A beneficiary who believes a provider has violated these protections can file a complaint. At HHS, the Office for Civil Rights handles complaints about conscience and religious freedom violations. Complaints must be submitted in writing and should include the name of the provider involved, a description of what happened, and the complainant’s contact information. They can be filed online through the OCR Complaint Portal, by email, or by mail.14U.S. Department of Health and Human Services. How to File a Conscience or Religious Freedom Complaint Other agencies have their own complaint processes, and the written beneficiary notice itself is required to identify where to report violations for the specific program involved.
When federal funds are used to renovate or construct a facility, the government retains a financial interest in that property for its estimated useful life. This creates an additional layer of restriction beyond the standard separation rules for operating grants. During the period of federal interest, the property cannot be used for explicitly religious activities in violation of federal law.

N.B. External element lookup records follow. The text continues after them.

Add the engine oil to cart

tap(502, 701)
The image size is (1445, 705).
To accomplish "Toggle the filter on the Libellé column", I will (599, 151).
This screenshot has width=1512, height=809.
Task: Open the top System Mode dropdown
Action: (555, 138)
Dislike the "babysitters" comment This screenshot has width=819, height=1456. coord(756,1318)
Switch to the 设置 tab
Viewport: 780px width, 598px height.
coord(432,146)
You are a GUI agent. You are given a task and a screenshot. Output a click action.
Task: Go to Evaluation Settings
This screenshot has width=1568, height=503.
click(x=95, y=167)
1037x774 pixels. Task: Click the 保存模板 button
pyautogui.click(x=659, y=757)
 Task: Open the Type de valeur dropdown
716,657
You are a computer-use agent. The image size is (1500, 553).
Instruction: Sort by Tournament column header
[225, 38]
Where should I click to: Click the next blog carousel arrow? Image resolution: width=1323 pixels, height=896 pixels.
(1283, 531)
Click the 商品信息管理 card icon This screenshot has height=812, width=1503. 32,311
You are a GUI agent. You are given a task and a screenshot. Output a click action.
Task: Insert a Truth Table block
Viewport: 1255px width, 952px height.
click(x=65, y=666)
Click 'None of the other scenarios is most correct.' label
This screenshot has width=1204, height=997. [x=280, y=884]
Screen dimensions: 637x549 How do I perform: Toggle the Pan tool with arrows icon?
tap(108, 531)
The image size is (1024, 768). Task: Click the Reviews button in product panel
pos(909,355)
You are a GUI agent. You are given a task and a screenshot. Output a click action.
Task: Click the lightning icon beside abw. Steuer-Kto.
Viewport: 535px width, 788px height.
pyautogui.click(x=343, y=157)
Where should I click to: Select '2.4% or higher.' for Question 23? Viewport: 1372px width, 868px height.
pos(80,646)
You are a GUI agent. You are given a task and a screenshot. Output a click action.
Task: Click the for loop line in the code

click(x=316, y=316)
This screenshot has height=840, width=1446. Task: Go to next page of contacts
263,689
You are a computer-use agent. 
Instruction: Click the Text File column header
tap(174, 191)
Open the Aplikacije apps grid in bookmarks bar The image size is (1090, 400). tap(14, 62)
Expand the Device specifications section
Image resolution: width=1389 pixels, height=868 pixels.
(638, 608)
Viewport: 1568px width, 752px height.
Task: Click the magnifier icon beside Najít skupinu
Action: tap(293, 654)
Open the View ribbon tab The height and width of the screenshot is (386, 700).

If the organization wants to use the property for religious purposes after the federal interest period expires, it may be required to compensate the government for its share of the property’s value. If it pays that compensation, no further restrictions on religious use apply. If it does not intend to use the property for explicitly religious activities after release, it must execute a covenant prohibiting such use.15eCFR. 13 CFR 314.10 – Procedures for Release of the Federal Interest
This matters most for organizations considering major construction or renovation projects with federal dollars. The useful life period can stretch for decades depending on the type of improvement, and the restriction travels with the property regardless of changes in organizational leadership or mission. Any organization weighing a capital grant should understand that it is accepting a long-term limitation on how the improved space can be used for religious programming.